Interpretation of complex scenes using dynamic tree-structure Bayesian networks

Abstract

This paper addresses the problem of object detection and recognition in complex scenes, where objects are partially occluded. The approach presented herein is based on the hypothesis that a careful analysis of visible object details at various scales is critical for recognition in such settings. In general, however, computational complexity becomes prohibitive when trying to analyze multiple sub-parts of multiple objects in an image. To alleviate this problem, we propose a generative-model framework—namely, dynamic tree-structure belief networks (DTSBNs). This framework formulates object detection and recognition as inference of DTSBN structure and image-class conditional distributions, given an image.
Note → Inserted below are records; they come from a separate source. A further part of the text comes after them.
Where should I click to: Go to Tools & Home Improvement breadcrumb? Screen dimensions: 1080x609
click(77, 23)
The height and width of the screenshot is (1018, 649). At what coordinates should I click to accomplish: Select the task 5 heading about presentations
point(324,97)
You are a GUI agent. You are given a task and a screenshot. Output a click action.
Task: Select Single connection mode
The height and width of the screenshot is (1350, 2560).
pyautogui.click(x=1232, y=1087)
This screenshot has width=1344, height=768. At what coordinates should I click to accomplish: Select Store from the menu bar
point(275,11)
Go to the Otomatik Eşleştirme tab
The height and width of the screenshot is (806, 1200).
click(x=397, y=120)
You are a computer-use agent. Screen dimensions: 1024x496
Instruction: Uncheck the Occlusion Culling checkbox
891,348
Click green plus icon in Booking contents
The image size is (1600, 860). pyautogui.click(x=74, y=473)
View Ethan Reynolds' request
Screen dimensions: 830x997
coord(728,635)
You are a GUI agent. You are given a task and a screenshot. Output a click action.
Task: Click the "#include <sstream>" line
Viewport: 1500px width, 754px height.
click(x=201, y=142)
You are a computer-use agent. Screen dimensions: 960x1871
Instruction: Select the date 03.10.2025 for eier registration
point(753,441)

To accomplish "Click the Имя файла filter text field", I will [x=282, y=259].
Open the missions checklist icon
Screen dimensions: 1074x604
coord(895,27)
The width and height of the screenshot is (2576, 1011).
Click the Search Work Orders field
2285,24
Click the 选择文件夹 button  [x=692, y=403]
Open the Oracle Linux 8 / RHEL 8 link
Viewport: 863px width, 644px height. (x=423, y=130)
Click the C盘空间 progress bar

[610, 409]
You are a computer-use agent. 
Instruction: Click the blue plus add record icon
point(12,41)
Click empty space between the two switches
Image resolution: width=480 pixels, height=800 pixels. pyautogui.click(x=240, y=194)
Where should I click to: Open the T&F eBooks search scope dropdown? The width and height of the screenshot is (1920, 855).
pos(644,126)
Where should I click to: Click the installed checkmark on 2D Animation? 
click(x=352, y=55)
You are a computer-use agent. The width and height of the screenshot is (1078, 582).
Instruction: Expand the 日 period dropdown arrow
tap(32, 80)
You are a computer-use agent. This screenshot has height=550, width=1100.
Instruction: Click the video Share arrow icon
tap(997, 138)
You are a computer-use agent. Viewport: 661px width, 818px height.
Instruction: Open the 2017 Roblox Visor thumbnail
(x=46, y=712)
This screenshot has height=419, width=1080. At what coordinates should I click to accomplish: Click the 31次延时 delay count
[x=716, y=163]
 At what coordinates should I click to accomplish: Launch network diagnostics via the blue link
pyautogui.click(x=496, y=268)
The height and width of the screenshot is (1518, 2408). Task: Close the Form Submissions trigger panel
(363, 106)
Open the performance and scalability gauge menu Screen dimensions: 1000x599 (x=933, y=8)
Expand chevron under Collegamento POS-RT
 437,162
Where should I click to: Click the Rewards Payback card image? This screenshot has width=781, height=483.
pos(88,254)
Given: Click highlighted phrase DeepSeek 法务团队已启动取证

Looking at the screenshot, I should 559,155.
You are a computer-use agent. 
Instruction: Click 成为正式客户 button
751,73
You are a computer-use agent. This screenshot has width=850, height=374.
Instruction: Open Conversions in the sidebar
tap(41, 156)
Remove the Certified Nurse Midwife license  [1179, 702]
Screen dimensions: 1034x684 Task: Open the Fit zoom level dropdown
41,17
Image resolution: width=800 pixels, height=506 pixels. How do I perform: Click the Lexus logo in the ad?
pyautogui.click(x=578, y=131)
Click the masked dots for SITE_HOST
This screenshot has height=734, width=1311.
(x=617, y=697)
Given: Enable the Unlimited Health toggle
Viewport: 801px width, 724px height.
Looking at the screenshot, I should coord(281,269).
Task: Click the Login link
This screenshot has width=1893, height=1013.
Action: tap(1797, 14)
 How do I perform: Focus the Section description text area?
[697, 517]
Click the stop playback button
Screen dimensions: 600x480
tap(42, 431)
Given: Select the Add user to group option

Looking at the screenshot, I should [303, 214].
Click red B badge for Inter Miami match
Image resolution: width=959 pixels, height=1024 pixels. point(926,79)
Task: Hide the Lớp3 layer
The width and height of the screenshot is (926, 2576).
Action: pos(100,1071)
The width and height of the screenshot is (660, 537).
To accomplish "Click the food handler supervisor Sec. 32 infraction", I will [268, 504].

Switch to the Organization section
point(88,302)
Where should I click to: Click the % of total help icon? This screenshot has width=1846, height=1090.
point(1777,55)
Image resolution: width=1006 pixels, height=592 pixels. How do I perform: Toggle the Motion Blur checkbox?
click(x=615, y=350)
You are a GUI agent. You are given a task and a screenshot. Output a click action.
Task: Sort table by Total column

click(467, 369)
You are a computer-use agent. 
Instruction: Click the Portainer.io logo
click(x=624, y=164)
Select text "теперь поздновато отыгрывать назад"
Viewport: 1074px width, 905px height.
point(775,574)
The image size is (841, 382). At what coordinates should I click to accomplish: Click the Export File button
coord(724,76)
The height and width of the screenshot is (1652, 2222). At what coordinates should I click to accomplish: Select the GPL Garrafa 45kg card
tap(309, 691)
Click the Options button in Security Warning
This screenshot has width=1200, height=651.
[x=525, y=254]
The causal (Markovian) dependencies in DTSBNs allow for design of computationally efficient inference, as well as for interpretation of the estimated structure as follows: each root represents a whole distinct object, while children nodes down the sub-tree represent parts of that object at various scales. Therefore, within the DTSBN framework, the treatment and recognition of object parts requires no additional training, but merely a particular interpretation of the tree/subtree structure. This property leads to a strategy for recognition of objects as a whole through recognition of their visible parts. Our experimental results demonstrate that this approach remarkably outperforms strategies without explicit analysis of object parts.